Bringing Down the House

Bringing Down the House
Author :
Publisher : Intellect Books
Total Pages : 242
Release :
ISBN-10 : 9781841502663
ISBN-13 : 1841502669
Rating : 4/5 (63 Downloads)

Book Synopsis Bringing Down the House by : Olivia Turnbull

Download or read book Bringing Down the House written by Olivia Turnbull and published by Intellect Books. This book was released on 2014-05-14 with total page 242 pages. Available in PDF, EPUB and Kindle. Book excerpt: Between 1979 and 1997, a quarter of Britain’s regional theaters closed their doors forever. Those that survived found themselves constantly on the brink, forced to radically reduce their programs and shut down for extended periods.

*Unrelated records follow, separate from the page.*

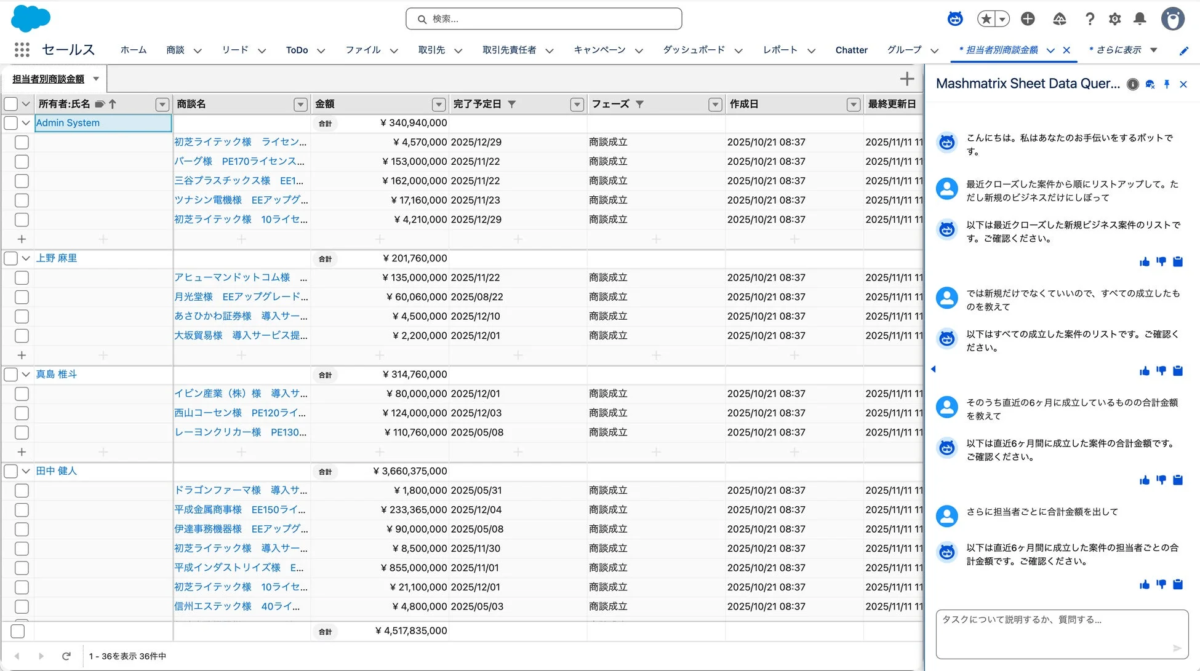Screen dimensions: 1200x671
Task: Refresh the list using the reload icon
Action: (65, 656)
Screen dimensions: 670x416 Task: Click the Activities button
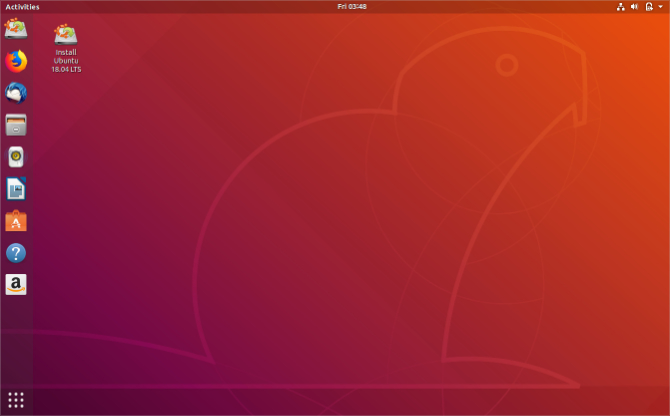tap(22, 6)
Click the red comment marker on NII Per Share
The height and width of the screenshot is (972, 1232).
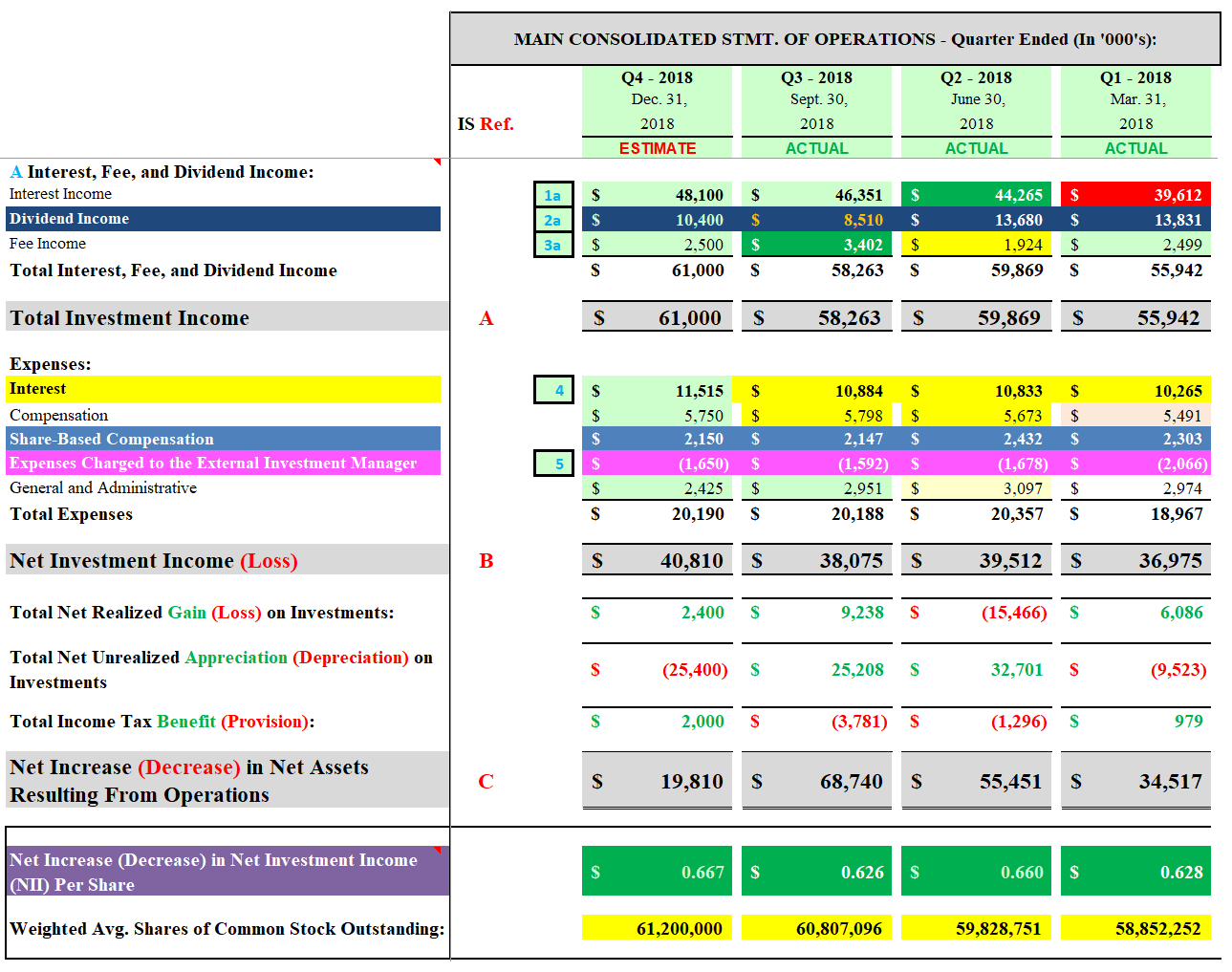[x=437, y=850]

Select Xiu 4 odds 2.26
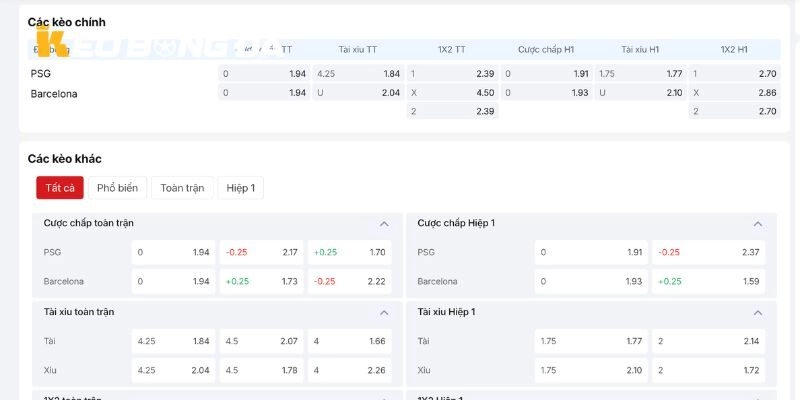[x=349, y=370]
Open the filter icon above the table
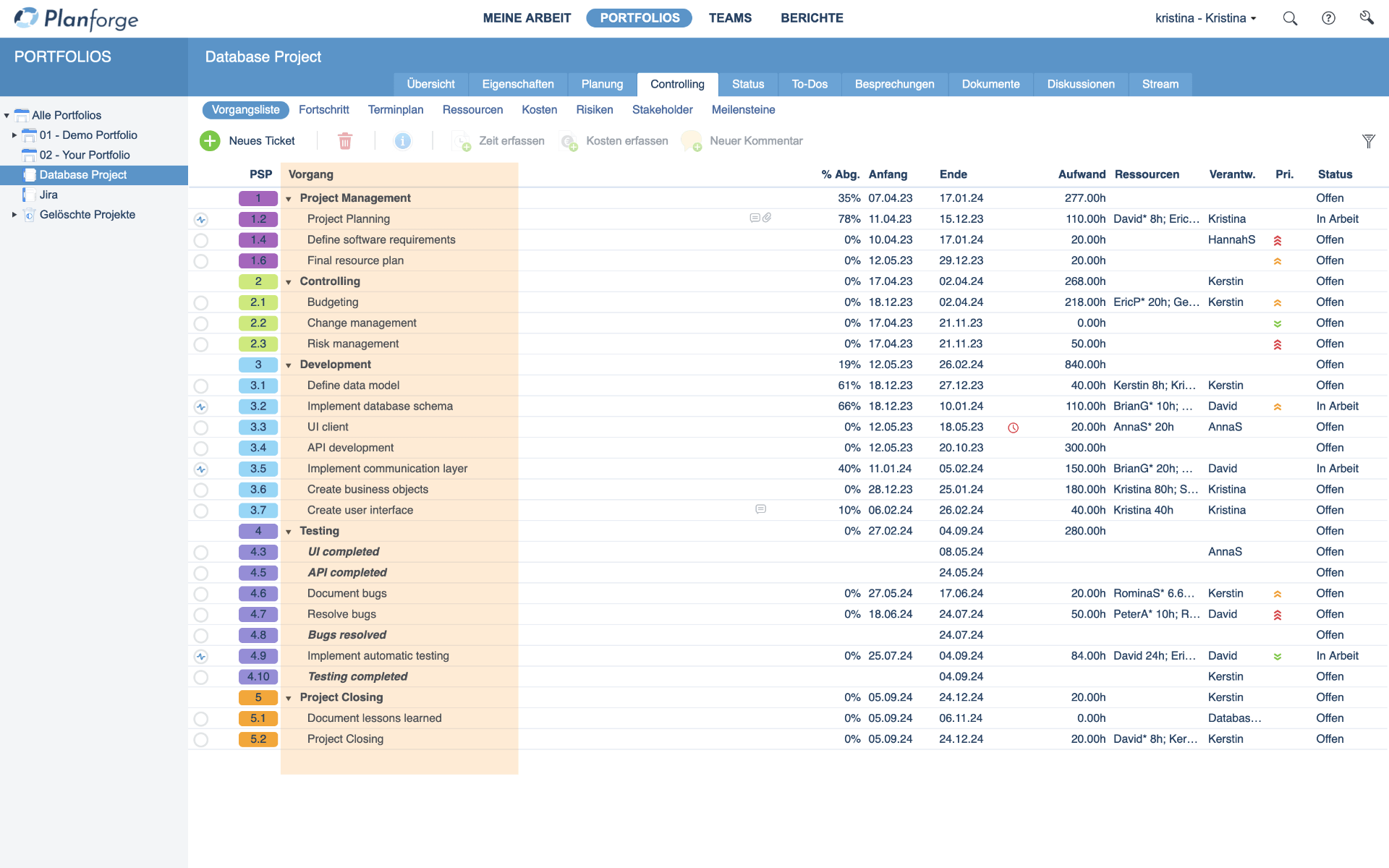Viewport: 1389px width, 868px height. click(1369, 141)
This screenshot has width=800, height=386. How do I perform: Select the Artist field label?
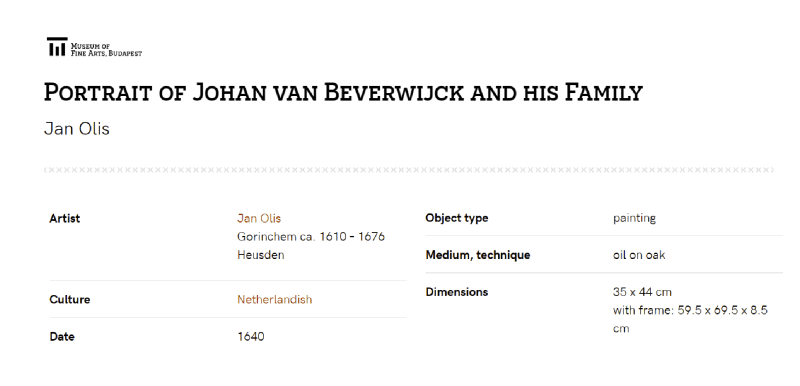[65, 218]
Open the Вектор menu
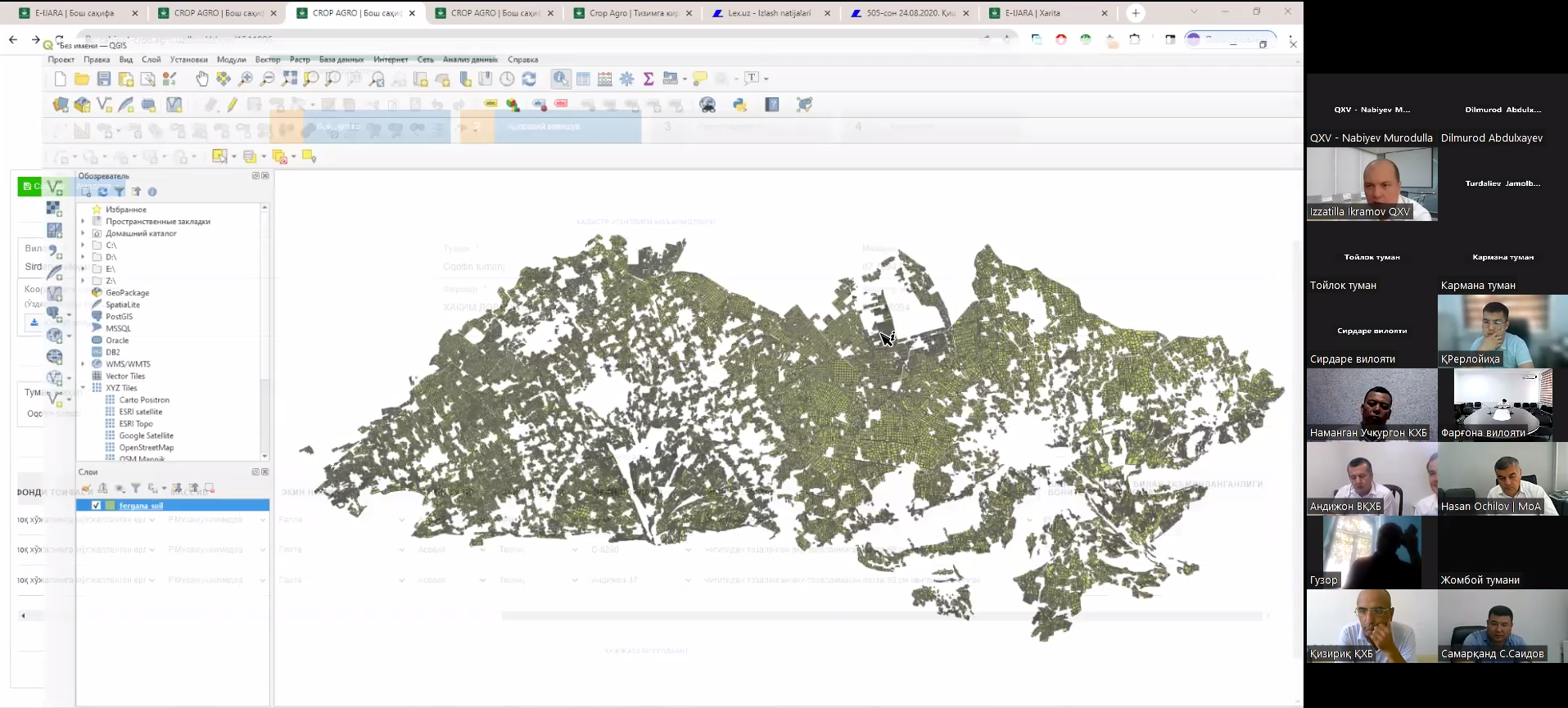 tap(267, 60)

Bringing Down the House examines how and why this crisis occurred, from the British government’s scant regard for the arts after World War II to the onset of Thatcherism and its long-lasting effects on the theater industry. This timely read for theater and cultural history scholars unearths a catalog of recurring problems that ensured the fragility of the British regional stage.